Tor é um serviço gerido por voluntários que oferece tanto privacidade quanto anonimato online através do mascaramento da sua identidade e do local de onde você está conectando. O serviço também protege você da própria rede Tor.
Para pessoas que precisam ocasionalmente de anonimato e privacidade na rede, o Browser Tor oferece uma maneira rápida de usar a Rede Tor. O pacote Tor Browser Bundle é a forma mais fácil de usar a Rede Tor, combinando o browser, o software Tor e outros softwares úteis que lhe darão uma forma mais segura de acessar a web (Fonte: EFF). Mais detalhes sobre o Tor, vide nosso artigo sobre a Internet Profunda.
Clique aqui para obter dicas de como usar Tor no Windows; clique aqui para dicas no Mac OS.

6 — Criptografe seus emails usando PGP
Utilizar o PGP é uma forma de impedir que seus e-mails sejam lidos por qualquer pessoa que não seja o destinatário da mensagem. Pode lhe proteger contra empresas, governos ou criminosos usando sua conexão à Internet e, de certa forma, impedir que seu e-mail seja lido caso o computador em que ele está armazenado seja roubado. De fato, o ideal é utilizar a versão Gnu PG.
Para usar PGP para trocar e-mails seguros, você tem que reunir três programas: Gpg4win (GNU Privacy Guard para Windows, conhecido como GnuPG), Mozilla Thunderbird e Enigmail.

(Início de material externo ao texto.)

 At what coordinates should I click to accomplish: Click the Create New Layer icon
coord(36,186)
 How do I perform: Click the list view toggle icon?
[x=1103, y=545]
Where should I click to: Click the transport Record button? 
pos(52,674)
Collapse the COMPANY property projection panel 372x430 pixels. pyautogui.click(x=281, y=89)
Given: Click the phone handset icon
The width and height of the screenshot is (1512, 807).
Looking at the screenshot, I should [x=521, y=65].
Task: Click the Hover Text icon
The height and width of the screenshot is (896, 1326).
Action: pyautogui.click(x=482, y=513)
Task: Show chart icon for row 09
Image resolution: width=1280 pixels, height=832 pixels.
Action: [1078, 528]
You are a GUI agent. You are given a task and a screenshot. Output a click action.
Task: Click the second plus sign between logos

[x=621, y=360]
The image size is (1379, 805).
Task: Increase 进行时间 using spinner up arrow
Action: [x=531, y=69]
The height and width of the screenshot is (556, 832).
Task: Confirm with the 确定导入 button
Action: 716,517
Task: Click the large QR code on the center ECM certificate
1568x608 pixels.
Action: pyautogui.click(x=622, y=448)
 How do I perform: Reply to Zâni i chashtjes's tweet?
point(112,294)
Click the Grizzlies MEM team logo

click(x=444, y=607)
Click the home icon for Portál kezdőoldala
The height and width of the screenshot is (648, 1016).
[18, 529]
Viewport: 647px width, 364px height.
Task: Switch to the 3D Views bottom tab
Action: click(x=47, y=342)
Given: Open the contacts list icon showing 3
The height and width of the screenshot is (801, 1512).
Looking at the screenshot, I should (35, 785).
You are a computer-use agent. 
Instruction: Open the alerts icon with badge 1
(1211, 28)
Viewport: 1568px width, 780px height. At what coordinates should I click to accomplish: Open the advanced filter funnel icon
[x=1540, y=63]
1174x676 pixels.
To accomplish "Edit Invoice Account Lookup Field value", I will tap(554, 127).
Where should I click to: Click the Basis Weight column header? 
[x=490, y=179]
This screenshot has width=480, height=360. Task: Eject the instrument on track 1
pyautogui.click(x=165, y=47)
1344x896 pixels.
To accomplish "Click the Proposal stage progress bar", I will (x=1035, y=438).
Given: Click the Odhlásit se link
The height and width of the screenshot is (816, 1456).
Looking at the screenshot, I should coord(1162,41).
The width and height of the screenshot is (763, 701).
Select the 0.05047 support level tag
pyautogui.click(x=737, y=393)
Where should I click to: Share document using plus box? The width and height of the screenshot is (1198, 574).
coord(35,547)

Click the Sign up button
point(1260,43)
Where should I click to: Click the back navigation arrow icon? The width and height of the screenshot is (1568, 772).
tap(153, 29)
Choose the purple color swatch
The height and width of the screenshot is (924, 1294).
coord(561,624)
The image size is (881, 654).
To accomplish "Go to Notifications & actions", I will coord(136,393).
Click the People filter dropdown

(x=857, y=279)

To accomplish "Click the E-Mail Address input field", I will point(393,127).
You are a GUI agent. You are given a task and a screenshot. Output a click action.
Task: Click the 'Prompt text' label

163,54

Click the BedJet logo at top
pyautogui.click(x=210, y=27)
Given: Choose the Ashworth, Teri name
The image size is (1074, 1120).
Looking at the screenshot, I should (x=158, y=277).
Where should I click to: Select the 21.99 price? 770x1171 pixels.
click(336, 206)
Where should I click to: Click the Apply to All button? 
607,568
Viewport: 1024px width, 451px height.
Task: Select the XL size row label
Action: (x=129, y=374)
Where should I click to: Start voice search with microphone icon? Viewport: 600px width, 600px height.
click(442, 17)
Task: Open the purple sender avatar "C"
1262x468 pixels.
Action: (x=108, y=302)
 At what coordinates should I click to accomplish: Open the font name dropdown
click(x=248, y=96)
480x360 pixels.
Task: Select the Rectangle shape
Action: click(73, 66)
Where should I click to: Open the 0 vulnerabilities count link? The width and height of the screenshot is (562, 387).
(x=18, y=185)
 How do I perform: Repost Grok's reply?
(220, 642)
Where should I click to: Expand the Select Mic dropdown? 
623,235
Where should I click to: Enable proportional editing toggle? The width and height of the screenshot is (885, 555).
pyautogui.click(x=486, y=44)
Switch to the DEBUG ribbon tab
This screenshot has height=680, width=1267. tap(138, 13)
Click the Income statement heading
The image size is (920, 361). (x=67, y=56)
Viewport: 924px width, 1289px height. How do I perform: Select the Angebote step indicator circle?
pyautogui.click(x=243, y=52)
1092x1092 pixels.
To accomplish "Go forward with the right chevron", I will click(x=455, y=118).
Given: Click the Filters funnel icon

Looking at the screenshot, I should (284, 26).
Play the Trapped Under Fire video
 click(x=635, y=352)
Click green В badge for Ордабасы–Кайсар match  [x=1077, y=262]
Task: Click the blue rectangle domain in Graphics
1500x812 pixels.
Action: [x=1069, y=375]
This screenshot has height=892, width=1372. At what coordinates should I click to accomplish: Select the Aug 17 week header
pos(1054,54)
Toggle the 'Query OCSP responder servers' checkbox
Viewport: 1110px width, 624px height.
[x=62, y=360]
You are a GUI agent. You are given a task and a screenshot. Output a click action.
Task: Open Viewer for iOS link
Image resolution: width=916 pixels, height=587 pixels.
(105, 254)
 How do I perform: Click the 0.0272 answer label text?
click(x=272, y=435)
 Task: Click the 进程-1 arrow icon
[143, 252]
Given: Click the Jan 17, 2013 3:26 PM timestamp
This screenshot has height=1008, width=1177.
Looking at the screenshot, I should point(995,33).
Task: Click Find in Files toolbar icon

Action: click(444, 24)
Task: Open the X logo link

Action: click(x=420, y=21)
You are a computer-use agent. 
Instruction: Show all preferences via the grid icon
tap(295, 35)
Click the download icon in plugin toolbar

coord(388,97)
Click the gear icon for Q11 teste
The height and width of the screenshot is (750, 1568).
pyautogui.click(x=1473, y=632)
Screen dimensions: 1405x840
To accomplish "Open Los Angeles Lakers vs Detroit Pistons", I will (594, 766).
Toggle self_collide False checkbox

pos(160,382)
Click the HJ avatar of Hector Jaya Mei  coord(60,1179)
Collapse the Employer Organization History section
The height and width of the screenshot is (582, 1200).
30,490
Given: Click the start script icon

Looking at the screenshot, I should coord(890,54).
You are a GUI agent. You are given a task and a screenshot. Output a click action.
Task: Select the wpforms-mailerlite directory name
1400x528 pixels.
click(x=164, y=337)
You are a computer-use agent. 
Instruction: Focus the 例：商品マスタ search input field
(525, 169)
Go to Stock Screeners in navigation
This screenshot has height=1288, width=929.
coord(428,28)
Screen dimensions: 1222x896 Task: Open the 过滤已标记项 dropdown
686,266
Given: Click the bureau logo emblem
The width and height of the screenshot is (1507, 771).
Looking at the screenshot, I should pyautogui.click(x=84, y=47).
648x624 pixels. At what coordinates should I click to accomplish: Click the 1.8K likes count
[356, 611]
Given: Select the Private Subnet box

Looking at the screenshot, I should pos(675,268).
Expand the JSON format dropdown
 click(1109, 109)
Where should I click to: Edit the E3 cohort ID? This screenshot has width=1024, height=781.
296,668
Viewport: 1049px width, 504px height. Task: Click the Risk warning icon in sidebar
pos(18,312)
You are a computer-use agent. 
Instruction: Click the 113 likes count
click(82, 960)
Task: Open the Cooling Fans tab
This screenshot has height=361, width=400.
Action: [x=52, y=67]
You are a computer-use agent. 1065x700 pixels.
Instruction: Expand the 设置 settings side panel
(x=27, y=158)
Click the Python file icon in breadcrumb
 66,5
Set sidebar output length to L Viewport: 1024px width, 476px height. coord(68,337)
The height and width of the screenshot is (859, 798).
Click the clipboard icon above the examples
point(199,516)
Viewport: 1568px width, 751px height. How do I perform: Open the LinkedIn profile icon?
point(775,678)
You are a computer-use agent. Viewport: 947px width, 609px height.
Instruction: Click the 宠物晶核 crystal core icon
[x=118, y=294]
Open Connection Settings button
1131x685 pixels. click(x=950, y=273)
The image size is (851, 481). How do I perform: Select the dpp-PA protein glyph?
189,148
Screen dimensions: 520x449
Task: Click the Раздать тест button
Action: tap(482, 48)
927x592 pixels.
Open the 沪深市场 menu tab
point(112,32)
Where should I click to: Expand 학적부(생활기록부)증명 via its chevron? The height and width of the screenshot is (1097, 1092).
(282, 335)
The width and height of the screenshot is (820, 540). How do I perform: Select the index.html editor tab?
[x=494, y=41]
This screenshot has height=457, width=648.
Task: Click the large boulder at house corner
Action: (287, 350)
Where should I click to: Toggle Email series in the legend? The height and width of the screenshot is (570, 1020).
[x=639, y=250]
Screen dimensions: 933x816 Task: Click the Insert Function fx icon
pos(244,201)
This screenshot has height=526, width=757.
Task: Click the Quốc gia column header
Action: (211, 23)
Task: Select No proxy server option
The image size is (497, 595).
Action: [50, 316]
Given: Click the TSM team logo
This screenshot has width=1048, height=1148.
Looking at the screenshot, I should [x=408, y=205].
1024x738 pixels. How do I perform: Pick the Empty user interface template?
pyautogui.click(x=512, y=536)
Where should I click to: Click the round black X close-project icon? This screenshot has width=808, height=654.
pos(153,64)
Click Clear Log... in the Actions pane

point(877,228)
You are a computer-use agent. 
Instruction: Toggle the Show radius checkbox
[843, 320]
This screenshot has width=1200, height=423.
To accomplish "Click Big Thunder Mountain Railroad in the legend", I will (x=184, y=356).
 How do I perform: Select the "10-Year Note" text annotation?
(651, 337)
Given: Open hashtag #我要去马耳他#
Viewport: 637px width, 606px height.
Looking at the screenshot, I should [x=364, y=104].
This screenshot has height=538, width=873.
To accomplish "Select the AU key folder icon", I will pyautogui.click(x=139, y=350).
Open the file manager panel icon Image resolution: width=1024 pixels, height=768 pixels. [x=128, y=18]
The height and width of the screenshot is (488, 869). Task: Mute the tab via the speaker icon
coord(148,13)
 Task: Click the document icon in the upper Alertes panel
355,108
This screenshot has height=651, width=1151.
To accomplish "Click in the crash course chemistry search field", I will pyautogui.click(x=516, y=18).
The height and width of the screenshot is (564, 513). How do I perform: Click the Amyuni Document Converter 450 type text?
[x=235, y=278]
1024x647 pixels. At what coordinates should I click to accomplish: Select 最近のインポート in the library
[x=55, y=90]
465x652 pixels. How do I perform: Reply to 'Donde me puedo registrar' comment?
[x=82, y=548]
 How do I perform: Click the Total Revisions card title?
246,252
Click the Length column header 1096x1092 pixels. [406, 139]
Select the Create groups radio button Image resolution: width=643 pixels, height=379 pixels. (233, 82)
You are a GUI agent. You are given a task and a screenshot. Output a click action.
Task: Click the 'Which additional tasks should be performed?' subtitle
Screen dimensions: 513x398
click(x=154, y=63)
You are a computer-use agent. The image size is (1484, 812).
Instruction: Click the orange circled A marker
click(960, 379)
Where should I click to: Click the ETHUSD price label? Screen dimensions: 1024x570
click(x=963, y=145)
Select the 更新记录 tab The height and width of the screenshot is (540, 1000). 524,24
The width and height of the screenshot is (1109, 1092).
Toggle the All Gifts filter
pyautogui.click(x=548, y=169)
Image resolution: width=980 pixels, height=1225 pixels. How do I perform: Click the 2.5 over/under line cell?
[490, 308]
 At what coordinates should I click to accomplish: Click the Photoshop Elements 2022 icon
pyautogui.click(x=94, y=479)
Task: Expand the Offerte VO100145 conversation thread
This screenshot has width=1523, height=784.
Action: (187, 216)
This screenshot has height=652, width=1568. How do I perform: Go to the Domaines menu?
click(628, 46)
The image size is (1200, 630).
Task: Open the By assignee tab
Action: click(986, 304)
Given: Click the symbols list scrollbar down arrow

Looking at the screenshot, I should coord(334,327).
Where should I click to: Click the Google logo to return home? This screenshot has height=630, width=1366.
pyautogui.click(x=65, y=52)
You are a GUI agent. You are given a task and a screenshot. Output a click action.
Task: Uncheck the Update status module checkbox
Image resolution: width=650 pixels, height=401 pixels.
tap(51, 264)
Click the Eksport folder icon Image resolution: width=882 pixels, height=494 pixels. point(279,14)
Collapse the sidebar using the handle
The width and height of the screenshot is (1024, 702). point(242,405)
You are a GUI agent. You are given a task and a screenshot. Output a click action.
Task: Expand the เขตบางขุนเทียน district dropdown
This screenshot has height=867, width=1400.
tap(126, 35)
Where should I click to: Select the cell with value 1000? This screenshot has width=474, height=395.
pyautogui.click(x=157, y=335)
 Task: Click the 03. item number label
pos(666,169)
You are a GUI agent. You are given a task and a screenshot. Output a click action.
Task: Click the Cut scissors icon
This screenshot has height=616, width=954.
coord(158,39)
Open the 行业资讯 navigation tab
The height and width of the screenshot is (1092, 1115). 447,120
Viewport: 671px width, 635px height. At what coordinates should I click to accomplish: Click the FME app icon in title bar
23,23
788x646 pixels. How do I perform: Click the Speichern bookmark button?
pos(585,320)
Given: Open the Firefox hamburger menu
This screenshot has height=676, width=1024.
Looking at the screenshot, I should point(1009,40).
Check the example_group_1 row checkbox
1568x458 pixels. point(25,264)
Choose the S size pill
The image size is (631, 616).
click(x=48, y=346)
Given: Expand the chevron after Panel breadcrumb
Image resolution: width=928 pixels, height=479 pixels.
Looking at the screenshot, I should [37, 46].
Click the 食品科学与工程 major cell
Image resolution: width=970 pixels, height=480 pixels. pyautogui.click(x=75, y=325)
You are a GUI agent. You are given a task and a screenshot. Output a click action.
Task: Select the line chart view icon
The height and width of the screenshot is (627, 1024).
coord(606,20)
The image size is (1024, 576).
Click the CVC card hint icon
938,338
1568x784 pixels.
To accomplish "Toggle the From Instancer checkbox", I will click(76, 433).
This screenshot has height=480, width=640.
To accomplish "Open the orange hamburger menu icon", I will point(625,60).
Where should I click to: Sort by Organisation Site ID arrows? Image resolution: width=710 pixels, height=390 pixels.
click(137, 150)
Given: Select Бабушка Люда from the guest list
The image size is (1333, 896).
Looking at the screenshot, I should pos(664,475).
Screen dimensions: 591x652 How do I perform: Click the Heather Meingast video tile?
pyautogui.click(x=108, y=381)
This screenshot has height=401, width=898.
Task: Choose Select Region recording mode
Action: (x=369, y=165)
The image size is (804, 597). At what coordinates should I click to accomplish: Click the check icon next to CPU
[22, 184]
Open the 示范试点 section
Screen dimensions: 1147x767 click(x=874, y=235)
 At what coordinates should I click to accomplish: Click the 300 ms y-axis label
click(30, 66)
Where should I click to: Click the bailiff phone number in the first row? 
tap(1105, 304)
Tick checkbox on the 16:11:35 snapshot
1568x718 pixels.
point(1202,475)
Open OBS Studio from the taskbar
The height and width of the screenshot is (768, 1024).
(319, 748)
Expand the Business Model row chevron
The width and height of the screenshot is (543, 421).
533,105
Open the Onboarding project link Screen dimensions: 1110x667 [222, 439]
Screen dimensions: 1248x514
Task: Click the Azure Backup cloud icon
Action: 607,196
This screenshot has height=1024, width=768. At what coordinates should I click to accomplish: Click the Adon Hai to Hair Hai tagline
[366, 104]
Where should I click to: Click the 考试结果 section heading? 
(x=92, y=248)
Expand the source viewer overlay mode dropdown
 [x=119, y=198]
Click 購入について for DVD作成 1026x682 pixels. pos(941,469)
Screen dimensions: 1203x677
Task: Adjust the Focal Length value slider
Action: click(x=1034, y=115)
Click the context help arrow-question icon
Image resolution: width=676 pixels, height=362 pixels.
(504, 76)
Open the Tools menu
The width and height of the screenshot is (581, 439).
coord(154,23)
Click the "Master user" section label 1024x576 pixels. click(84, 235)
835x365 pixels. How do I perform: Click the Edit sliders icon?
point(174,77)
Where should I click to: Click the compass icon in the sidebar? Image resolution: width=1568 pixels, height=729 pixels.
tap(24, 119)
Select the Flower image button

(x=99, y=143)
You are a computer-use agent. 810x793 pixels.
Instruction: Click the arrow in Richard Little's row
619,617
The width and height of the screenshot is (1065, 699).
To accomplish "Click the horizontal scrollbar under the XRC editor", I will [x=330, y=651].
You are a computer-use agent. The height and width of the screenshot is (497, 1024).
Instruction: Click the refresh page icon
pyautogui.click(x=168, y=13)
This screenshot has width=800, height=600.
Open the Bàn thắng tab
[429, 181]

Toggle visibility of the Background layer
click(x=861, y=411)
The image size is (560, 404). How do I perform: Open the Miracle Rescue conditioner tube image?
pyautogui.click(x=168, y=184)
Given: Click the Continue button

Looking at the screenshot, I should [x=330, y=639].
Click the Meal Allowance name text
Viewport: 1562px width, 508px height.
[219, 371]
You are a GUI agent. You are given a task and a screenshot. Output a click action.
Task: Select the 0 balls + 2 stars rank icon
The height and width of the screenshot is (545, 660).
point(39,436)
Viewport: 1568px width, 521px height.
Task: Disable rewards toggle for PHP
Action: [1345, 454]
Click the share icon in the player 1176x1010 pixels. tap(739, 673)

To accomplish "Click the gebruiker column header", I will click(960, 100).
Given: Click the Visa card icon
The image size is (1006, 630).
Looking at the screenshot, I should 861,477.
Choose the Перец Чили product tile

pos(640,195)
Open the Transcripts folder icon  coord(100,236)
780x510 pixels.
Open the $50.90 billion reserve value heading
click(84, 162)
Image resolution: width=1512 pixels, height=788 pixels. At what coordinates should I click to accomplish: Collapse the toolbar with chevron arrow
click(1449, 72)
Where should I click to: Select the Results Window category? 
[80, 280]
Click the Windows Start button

GnuPG é o programa que realmente cifra e decifra o conteúdo de seus e-mails, Mozilla Thunderbird é um cliente de e-mail que lhe permite ler e escrever e-mails sem o uso de um navegador, e Enigmail é um add-on para o Mozilla Thunderbird que combina tudo junto.
Aprenda a instalar e usar PGP nos ambientes LinuxWindows e OS X



7— Use OTR Messaging
OTR (Off-the-record, na sigla em inglês) é um protocolo que permite ter conversas confidenciais nos sistemas de mensagens que você já usa. Não deve ser confundido com o “Off the record” do Google, que simplesmente desabilita a gravação de conversas, mas não criptografa nem verifica essas conversas.
OTR usa criptografia ponto a ponto. Isso significa que você pode usá-lo combinado a serviços como o Google Hangouts ou o Facebook sem que essas companhias tenham acesso a essas conversas nem ao conteúdo compartilhado nelas (Fonte: EFF).

Aprenda a instalar e usar o OTR no Windows e no OS X
8 — Utilize aplicativos de mensagens que usam criptografia
Este outro guia de Micah Lee também traz informações valiosas sobre como proteger mensagens trocadas no seu celular.
9 — Blinde seu hardware
Se você usa um notebook, é importante que você trave o firmware dele. Se o seu aparelho for roubado ou perdido, ele pode ser iniciado por meio de um HD externo ou um pendrive, e seus dados podem então ser acessados.

Aprenda como travar o firmware no Mac OS X e no Windows

10 — Utilize Anti Malwares e Limpadores
O software Malwarebytes Anti-Malware (em versão gratuita e Premium) pode lhe ajudar a remover adwares e malwares presentes no seu computador, incluindo novas ameaças que os antivírus não conseguem detectar.
Malwarebytes Anti-Malware
O software limpador CCleaner é um utilitário pequeno, eficaz para computadores que executam o Microsoft Windows, que limpa o "lixo" que se acumula ao longo do tempo: arquivos temporários, atalhos quebrados e outros problemas.
Além disto, o CCleaner pode ajudar a proteger a sua privacidade. Ele limpa seu histórico de navegação e arquivos temporários de Internet, permitindo que você se torne um usuário mais confiável e menos suscetível ao roubo de identidade.